* _PROBLEM REQUIREMENTS_: The entries below must be copied exactly as they are.

* _MATERIAL PROVIDED_:
==================================================

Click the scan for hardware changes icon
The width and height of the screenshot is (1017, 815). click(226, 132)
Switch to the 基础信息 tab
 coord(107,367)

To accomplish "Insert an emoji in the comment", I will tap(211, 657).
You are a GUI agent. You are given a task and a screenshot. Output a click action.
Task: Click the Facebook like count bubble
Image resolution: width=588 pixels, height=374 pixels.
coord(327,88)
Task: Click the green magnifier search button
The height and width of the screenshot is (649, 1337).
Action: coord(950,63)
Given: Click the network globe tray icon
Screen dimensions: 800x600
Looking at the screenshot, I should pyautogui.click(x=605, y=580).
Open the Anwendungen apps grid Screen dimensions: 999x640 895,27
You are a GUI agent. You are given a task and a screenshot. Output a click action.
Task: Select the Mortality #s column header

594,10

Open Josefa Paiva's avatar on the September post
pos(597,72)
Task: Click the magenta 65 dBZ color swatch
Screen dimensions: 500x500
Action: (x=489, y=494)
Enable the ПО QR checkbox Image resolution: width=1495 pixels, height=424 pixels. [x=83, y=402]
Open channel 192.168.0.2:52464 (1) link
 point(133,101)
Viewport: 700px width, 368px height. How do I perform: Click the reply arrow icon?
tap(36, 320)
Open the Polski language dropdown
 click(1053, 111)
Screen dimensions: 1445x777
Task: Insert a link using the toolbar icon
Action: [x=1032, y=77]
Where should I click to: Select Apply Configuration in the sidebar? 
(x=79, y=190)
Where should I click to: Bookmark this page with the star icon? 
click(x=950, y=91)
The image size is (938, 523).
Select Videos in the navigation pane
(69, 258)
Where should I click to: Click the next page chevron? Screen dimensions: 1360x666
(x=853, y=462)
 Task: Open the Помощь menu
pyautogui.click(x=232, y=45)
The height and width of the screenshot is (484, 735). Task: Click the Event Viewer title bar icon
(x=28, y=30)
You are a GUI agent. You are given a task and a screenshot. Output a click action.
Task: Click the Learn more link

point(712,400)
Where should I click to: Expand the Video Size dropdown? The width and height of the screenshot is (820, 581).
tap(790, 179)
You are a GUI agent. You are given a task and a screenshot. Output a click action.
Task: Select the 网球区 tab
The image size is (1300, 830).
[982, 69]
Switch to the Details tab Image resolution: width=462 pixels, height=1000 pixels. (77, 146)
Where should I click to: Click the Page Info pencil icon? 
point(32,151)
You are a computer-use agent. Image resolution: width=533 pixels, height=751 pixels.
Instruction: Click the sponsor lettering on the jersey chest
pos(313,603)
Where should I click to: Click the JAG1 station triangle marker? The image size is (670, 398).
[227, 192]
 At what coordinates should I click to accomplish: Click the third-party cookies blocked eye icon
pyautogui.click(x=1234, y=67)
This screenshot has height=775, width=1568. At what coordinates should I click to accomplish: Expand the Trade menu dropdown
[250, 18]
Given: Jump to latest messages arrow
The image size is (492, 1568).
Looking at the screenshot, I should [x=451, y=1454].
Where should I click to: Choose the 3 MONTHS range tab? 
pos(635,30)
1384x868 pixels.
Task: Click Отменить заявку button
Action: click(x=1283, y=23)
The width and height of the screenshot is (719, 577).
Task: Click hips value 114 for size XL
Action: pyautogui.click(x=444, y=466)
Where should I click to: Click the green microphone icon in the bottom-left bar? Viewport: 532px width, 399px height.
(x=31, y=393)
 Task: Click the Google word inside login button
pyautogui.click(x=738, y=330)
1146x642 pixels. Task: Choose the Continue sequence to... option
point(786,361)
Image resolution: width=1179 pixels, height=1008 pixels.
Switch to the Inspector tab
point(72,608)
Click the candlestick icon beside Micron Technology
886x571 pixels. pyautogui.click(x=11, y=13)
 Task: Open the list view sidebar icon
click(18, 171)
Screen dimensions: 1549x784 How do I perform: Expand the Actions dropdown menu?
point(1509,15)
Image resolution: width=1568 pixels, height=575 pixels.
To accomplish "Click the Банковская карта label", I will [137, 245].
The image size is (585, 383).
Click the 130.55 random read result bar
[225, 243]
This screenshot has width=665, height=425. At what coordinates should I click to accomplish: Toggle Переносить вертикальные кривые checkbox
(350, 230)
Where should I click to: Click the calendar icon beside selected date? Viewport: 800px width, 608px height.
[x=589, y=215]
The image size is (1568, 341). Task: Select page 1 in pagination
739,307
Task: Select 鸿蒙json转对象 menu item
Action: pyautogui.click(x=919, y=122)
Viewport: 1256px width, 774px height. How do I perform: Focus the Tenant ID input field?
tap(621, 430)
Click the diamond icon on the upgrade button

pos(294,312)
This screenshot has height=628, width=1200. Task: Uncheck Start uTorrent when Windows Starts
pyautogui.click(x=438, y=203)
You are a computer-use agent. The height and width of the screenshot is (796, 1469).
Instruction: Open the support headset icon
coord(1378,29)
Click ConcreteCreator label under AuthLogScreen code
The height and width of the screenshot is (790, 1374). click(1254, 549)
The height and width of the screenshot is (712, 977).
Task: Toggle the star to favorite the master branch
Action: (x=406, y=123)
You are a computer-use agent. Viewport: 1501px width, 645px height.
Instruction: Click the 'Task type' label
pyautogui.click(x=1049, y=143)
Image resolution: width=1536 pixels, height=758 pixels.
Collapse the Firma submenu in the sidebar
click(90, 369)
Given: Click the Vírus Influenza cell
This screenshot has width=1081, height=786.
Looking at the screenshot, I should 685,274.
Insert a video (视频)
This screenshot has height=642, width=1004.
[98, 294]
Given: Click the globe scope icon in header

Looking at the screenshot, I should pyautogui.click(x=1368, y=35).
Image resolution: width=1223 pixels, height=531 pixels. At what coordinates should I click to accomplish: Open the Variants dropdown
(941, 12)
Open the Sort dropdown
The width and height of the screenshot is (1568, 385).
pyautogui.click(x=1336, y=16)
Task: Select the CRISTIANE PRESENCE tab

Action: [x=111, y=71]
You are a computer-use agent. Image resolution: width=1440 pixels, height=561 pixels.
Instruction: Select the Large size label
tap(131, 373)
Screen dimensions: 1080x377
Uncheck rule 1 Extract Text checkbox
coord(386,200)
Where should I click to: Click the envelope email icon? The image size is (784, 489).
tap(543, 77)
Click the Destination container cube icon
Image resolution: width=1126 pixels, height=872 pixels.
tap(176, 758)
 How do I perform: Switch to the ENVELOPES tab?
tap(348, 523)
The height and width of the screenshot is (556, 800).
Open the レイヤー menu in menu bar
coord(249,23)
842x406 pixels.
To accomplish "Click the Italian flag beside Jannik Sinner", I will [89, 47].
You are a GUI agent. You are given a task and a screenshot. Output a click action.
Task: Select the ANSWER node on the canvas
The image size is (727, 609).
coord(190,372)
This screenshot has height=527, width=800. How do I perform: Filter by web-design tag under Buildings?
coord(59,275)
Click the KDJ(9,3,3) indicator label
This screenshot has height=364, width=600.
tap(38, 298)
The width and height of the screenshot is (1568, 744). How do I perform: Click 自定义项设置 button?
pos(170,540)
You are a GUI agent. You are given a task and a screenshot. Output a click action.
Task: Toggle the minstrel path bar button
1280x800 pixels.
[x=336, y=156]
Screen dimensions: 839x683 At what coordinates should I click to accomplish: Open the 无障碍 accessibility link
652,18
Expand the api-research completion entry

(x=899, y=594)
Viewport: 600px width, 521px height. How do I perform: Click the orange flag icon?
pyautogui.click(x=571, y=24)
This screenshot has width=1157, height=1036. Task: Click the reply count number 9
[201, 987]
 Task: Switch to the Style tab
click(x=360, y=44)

==================================================

* _SOLUTION FOR THIS PROBLEM_:
Click the scan for hardware changes icon
The width and height of the screenshot is (1017, 815). click(226, 132)
Switch to the 基础信息 tab
 coord(107,367)

To accomplish "Insert an emoji in the comment", I will tap(211, 657).
You are a GUI agent. You are given a task and a screenshot. Output a click action.
Task: Click the Facebook like count bubble
Image resolution: width=588 pixels, height=374 pixels.
coord(327,88)
Task: Click the green magnifier search button
The height and width of the screenshot is (649, 1337).
Action: coord(950,63)
Given: Click the network globe tray icon
Screen dimensions: 800x600
Looking at the screenshot, I should pyautogui.click(x=605, y=580).
Open the Anwendungen apps grid Screen dimensions: 999x640 895,27
You are a GUI agent. You are given a task and a screenshot. Output a click action.
Task: Select the Mortality #s column header

594,10

Open Josefa Paiva's avatar on the September post
pos(597,72)
Task: Click the magenta 65 dBZ color swatch
Screen dimensions: 500x500
Action: (x=489, y=494)
Enable the ПО QR checkbox Image resolution: width=1495 pixels, height=424 pixels. [x=83, y=402]
Open channel 192.168.0.2:52464 (1) link
 point(133,101)
Viewport: 700px width, 368px height. How do I perform: Click the reply arrow icon?
tap(36, 320)
Open the Polski language dropdown
 click(1053, 111)
Screen dimensions: 1445x777
Task: Insert a link using the toolbar icon
Action: [x=1032, y=77]
Where should I click to: Select Apply Configuration in the sidebar? 
(x=79, y=190)
Where should I click to: Bookmark this page with the star icon? 
click(x=950, y=91)
The image size is (938, 523).
Select Videos in the navigation pane
(69, 258)
Where should I click to: Click the next page chevron? Screen dimensions: 1360x666
(x=853, y=462)
 Task: Open the Помощь menu
pyautogui.click(x=232, y=45)
The height and width of the screenshot is (484, 735). Task: Click the Event Viewer title bar icon
(x=28, y=30)
You are a GUI agent. You are given a task and a screenshot. Output a click action.
Task: Click the Learn more link

point(712,400)
Where should I click to: Expand the Video Size dropdown? The width and height of the screenshot is (820, 581).
tap(790, 179)
You are a GUI agent. You are given a task and a screenshot. Output a click action.
Task: Select the 网球区 tab
The image size is (1300, 830).
[982, 69]
Switch to the Details tab Image resolution: width=462 pixels, height=1000 pixels. (77, 146)
Where should I click to: Click the Page Info pencil icon? 
point(32,151)
You are a computer-use agent. Image resolution: width=533 pixels, height=751 pixels.
Instruction: Click the sponsor lettering on the jersey chest
pos(313,603)
Where should I click to: Click the JAG1 station triangle marker? The image size is (670, 398).
[227, 192]
 At what coordinates should I click to accomplish: Click the third-party cookies blocked eye icon
pyautogui.click(x=1234, y=67)
This screenshot has height=775, width=1568. At what coordinates should I click to accomplish: Expand the Trade menu dropdown
[250, 18]
Given: Jump to latest messages arrow
The image size is (492, 1568).
Looking at the screenshot, I should [x=451, y=1454].
Where should I click to: Choose the 3 MONTHS range tab? 
pos(635,30)
1384x868 pixels.
Task: Click Отменить заявку button
Action: click(x=1283, y=23)
The width and height of the screenshot is (719, 577).
Task: Click hips value 114 for size XL
Action: pyautogui.click(x=444, y=466)
Where should I click to: Click the green microphone icon in the bottom-left bar? Viewport: 532px width, 399px height.
(x=31, y=393)
 Task: Click the Google word inside login button
pyautogui.click(x=738, y=330)
1146x642 pixels. Task: Choose the Continue sequence to... option
point(786,361)
Image resolution: width=1179 pixels, height=1008 pixels.
Switch to the Inspector tab
point(72,608)
Click the candlestick icon beside Micron Technology
886x571 pixels. pyautogui.click(x=11, y=13)
 Task: Open the list view sidebar icon
click(18, 171)
Screen dimensions: 1549x784 How do I perform: Expand the Actions dropdown menu?
point(1509,15)
Image resolution: width=1568 pixels, height=575 pixels.
To accomplish "Click the Банковская карта label", I will [137, 245].
The image size is (585, 383).
Click the 130.55 random read result bar
[225, 243]
This screenshot has width=665, height=425. At what coordinates should I click to accomplish: Toggle Переносить вертикальные кривые checkbox
(350, 230)
Where should I click to: Click the calendar icon beside selected date? Viewport: 800px width, 608px height.
[x=589, y=215]
The image size is (1568, 341). Task: Select page 1 in pagination
739,307
Task: Select 鸿蒙json转对象 menu item
Action: pyautogui.click(x=919, y=122)
Viewport: 1256px width, 774px height. How do I perform: Focus the Tenant ID input field?
tap(621, 430)
Click the diamond icon on the upgrade button

pos(294,312)
This screenshot has height=628, width=1200. Task: Uncheck Start uTorrent when Windows Starts
pyautogui.click(x=438, y=203)
You are a computer-use agent. The height and width of the screenshot is (796, 1469).
Instruction: Open the support headset icon
coord(1378,29)
Click ConcreteCreator label under AuthLogScreen code
The height and width of the screenshot is (790, 1374). click(1254, 549)
The height and width of the screenshot is (712, 977).
Task: Toggle the star to favorite the master branch
Action: (x=406, y=123)
You are a computer-use agent. Viewport: 1501px width, 645px height.
Instruction: Click the 'Task type' label
pyautogui.click(x=1049, y=143)
Image resolution: width=1536 pixels, height=758 pixels.
Collapse the Firma submenu in the sidebar
click(90, 369)
Given: Click the Vírus Influenza cell
This screenshot has width=1081, height=786.
Looking at the screenshot, I should 685,274.
Insert a video (视频)
This screenshot has height=642, width=1004.
[98, 294]
Given: Click the globe scope icon in header

Looking at the screenshot, I should pyautogui.click(x=1368, y=35).
Image resolution: width=1223 pixels, height=531 pixels. At what coordinates should I click to accomplish: Open the Variants dropdown
(941, 12)
Open the Sort dropdown
The width and height of the screenshot is (1568, 385).
pyautogui.click(x=1336, y=16)
Task: Select the CRISTIANE PRESENCE tab

Action: [x=111, y=71]
You are a computer-use agent. Image resolution: width=1440 pixels, height=561 pixels.
Instruction: Select the Large size label
tap(131, 373)
Screen dimensions: 1080x377
Uncheck rule 1 Extract Text checkbox
coord(386,200)
Where should I click to: Click the envelope email icon? The image size is (784, 489).
tap(543, 77)
Click the Destination container cube icon
Image resolution: width=1126 pixels, height=872 pixels.
tap(176, 758)
 How do I perform: Switch to the ENVELOPES tab?
tap(348, 523)
The height and width of the screenshot is (556, 800).
Open the レイヤー menu in menu bar
coord(249,23)
842x406 pixels.
To accomplish "Click the Italian flag beside Jannik Sinner", I will [89, 47].
You are a GUI agent. You are given a task and a screenshot. Output a click action.
Task: Select the ANSWER node on the canvas
The image size is (727, 609).
coord(190,372)
This screenshot has height=527, width=800. How do I perform: Filter by web-design tag under Buildings?
coord(59,275)
Click the KDJ(9,3,3) indicator label
This screenshot has height=364, width=600.
tap(38, 298)
The width and height of the screenshot is (1568, 744). How do I perform: Click 自定义项设置 button?
pos(170,540)
You are a GUI agent. You are given a task and a screenshot. Output a click action.
Task: Toggle the minstrel path bar button
1280x800 pixels.
[x=336, y=156]
Screen dimensions: 839x683 At what coordinates should I click to accomplish: Open the 无障碍 accessibility link
652,18
Expand the api-research completion entry

(x=899, y=594)
Viewport: 600px width, 521px height. How do I perform: Click the orange flag icon?
pyautogui.click(x=571, y=24)
This screenshot has width=1157, height=1036. Task: Click the reply count number 9
[201, 987]
 Task: Switch to the Style tab
click(x=360, y=44)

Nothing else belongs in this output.